- **WHAT THE TASK REQUIRES**
Reproduce the listing below exactly, from its first line down to and including the line with "You are a computer-use agent. Viewport: 642px".

- **MATERIAL FOR THIS EXERCISE**
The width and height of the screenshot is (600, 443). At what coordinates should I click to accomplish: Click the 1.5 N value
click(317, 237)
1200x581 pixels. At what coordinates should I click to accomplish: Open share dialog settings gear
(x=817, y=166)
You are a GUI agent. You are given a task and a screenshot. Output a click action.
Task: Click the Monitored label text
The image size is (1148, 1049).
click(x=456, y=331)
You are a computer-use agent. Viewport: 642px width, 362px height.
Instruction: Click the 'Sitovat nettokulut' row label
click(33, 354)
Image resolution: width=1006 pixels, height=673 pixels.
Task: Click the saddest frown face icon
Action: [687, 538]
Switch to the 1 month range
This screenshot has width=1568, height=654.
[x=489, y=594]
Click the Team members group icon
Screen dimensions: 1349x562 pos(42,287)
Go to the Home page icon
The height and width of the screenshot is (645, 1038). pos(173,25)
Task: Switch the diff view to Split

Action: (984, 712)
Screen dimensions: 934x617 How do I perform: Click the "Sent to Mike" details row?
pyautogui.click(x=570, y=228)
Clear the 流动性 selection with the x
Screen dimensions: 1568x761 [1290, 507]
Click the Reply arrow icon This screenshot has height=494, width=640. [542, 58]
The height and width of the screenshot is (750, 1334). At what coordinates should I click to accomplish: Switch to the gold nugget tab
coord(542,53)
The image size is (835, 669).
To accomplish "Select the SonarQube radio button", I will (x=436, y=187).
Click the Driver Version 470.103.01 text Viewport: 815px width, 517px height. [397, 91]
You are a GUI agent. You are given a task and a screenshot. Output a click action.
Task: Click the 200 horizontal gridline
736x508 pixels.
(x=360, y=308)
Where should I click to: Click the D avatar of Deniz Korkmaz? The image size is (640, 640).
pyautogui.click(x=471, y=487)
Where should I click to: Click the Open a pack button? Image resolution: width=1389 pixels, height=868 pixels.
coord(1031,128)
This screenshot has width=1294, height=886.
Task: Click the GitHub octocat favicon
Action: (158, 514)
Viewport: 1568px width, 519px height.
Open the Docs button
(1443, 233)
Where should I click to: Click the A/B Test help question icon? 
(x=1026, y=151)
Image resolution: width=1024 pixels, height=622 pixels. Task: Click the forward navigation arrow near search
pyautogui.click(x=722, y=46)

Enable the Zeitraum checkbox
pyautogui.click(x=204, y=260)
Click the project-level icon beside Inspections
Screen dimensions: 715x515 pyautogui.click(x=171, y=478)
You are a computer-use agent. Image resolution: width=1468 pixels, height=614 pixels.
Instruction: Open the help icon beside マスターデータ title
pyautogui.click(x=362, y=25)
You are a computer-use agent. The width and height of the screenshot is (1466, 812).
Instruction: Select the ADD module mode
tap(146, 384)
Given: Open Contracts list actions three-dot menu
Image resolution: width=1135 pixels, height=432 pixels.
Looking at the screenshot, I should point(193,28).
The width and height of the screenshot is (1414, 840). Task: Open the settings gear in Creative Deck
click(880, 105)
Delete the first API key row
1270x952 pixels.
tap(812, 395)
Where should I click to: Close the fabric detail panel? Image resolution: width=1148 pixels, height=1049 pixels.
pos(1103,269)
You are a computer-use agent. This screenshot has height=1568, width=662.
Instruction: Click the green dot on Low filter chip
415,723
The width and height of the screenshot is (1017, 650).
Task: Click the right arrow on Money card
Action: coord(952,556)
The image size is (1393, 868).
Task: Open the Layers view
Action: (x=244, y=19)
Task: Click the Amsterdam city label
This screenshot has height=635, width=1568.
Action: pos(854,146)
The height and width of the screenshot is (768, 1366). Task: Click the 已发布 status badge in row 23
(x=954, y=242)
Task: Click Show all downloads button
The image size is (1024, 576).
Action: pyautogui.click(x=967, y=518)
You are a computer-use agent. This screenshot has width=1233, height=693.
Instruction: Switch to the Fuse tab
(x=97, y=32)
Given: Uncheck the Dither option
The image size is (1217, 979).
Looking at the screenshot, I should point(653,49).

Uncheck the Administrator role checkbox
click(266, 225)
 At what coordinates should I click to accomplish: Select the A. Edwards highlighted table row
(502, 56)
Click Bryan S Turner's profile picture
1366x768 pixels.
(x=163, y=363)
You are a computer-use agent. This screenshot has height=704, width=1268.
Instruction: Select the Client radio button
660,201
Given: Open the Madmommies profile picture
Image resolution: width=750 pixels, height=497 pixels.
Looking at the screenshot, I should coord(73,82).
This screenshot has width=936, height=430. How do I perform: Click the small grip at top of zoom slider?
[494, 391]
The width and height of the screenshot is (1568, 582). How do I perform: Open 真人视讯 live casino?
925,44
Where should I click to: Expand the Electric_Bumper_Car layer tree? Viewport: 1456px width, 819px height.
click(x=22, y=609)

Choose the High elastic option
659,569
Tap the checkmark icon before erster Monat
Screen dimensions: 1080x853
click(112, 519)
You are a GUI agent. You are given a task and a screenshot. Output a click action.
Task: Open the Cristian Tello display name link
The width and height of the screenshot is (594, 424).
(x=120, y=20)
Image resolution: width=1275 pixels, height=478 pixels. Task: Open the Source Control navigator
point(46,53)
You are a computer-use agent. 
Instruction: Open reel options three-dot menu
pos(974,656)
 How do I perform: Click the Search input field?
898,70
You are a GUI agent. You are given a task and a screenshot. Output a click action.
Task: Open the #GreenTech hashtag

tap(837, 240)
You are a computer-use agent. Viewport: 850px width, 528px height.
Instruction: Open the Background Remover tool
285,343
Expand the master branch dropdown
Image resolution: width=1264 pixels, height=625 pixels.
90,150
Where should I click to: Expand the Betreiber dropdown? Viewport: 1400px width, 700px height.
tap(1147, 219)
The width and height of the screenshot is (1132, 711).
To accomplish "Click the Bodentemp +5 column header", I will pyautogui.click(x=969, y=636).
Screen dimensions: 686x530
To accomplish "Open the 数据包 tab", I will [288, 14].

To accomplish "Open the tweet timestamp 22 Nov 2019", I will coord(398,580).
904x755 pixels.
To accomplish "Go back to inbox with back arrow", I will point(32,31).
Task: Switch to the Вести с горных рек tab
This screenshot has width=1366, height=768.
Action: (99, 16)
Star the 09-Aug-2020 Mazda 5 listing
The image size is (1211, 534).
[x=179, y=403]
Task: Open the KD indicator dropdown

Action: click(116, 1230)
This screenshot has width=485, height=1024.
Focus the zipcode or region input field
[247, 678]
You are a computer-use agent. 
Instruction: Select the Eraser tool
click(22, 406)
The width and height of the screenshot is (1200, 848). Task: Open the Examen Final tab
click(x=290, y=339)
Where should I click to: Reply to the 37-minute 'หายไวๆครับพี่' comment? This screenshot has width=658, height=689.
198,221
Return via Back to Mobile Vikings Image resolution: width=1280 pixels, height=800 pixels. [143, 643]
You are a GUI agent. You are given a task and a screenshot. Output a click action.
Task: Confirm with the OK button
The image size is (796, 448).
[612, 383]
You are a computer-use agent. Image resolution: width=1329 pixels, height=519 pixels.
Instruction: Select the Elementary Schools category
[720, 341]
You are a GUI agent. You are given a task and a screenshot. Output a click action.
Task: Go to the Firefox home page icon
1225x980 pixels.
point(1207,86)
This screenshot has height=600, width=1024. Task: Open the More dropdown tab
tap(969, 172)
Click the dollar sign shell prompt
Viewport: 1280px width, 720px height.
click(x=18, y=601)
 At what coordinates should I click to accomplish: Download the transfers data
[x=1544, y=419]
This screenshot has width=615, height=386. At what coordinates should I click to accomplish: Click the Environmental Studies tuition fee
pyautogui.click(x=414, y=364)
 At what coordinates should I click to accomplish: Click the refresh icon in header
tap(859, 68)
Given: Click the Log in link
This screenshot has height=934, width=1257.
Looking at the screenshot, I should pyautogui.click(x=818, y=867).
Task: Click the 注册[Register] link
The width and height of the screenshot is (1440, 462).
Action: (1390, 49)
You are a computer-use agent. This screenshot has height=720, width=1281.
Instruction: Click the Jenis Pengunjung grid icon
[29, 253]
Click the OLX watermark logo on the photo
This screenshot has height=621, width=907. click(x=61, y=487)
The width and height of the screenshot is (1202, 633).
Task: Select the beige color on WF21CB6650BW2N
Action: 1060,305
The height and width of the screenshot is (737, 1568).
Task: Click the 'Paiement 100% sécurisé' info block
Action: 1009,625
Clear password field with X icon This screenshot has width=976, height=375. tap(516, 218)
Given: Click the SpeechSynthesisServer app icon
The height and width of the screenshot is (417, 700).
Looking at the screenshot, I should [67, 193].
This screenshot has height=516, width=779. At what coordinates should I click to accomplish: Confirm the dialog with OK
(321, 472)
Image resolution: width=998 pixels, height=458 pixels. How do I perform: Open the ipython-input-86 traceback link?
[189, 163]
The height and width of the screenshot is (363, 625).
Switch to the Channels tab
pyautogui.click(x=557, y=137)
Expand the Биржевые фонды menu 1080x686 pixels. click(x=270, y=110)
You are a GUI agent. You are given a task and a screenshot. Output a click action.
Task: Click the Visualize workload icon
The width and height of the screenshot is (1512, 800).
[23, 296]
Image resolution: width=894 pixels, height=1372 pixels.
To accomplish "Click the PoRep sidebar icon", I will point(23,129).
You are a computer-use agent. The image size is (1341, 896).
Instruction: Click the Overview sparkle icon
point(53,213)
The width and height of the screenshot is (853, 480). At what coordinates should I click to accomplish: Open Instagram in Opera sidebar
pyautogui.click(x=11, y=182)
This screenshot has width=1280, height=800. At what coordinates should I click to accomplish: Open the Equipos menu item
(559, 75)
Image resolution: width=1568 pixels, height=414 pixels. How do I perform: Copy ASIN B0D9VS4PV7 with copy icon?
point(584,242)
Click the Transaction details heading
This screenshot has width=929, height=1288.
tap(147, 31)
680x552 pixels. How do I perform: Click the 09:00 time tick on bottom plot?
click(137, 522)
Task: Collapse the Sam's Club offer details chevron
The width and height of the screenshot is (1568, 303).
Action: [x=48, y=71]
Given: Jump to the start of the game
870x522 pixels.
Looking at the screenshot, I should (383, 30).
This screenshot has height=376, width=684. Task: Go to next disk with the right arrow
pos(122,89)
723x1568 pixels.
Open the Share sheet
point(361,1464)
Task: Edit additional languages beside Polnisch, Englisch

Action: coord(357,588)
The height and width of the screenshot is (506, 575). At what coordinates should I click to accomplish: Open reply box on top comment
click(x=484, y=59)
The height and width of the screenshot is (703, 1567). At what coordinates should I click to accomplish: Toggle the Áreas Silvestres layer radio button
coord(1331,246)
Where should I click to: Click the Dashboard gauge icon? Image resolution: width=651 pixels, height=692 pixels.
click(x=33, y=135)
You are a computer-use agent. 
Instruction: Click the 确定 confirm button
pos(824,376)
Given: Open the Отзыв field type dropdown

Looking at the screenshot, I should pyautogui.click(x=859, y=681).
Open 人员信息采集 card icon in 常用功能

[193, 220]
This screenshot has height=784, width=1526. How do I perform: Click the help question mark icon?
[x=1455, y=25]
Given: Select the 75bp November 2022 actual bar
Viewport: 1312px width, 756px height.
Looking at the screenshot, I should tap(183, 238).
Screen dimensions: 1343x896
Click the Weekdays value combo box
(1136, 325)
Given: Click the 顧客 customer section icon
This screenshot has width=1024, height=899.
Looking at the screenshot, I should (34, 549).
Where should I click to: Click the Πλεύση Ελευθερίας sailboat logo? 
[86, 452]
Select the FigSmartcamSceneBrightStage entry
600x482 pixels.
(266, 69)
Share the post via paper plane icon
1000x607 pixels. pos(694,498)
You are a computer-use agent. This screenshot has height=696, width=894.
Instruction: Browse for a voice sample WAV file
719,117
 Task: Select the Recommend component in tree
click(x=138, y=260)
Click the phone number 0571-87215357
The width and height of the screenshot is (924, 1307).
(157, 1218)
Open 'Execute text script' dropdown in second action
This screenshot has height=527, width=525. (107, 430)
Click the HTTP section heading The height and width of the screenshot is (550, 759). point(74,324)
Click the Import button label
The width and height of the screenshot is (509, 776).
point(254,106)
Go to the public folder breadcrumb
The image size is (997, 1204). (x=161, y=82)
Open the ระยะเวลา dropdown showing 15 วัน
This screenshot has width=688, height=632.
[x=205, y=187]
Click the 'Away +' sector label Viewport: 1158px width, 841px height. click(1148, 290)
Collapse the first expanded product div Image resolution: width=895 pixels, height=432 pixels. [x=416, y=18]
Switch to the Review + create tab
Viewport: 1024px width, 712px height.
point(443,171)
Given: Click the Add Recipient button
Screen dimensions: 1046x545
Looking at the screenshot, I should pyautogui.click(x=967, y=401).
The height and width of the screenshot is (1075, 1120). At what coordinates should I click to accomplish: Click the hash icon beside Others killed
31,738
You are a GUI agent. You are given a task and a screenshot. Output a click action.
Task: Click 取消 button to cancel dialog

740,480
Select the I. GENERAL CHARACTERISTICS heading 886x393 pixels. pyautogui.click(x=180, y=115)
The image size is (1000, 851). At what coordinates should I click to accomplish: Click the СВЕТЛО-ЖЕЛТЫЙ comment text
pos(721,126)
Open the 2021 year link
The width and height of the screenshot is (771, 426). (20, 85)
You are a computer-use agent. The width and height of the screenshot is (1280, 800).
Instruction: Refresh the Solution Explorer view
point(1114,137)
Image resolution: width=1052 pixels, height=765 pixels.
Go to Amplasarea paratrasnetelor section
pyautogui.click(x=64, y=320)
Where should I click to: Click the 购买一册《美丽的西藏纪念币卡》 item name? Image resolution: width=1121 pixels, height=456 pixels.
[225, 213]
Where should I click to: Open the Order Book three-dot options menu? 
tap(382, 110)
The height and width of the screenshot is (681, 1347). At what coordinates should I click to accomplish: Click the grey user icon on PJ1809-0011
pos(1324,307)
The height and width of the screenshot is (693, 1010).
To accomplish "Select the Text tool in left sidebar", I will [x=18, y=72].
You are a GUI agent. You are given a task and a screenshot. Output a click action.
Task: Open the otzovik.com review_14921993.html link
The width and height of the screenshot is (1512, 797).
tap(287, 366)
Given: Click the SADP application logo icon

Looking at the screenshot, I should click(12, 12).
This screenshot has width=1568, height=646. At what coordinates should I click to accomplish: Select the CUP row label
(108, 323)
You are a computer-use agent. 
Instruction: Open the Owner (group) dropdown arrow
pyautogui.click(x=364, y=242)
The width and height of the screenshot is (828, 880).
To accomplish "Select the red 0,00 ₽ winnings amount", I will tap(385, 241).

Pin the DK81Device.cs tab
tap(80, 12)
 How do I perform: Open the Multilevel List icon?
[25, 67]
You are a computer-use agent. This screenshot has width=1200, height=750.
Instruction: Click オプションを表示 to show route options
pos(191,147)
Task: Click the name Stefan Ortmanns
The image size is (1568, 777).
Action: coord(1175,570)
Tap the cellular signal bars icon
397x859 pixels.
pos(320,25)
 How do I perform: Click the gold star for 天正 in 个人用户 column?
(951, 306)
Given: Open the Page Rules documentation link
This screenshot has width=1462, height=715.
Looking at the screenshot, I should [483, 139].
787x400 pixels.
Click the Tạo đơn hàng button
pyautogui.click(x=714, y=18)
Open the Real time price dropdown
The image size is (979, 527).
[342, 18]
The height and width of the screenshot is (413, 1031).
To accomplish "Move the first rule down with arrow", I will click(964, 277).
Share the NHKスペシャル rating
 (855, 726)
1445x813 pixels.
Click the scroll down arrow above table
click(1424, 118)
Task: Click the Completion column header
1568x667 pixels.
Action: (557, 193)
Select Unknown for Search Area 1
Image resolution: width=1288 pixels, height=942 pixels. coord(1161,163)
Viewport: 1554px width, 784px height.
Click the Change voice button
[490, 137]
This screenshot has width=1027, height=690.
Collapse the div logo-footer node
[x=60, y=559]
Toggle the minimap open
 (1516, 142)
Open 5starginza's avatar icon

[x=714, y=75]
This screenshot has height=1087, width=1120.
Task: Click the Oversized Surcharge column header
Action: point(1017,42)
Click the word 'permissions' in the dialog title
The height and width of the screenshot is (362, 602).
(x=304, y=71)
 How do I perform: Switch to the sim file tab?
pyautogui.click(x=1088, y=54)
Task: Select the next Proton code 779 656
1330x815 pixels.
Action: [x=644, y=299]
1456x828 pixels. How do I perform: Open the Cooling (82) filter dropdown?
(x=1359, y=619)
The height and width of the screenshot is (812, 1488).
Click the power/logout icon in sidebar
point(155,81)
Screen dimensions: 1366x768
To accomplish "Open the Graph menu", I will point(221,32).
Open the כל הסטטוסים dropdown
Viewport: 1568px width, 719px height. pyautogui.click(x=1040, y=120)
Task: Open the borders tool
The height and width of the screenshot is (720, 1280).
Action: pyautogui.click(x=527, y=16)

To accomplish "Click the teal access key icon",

- **TASK RESULT**
The width and height of the screenshot is (600, 443). At what coordinates should I click to accomplish: Click the 1.5 N value
click(317, 237)
1200x581 pixels. At what coordinates should I click to accomplish: Open share dialog settings gear
(x=817, y=166)
You are a GUI agent. You are given a task and a screenshot. Output a click action.
Task: Click the Monitored label text
The image size is (1148, 1049).
click(x=456, y=331)
You are a computer-use agent. Viewport: 642px width, 362px height.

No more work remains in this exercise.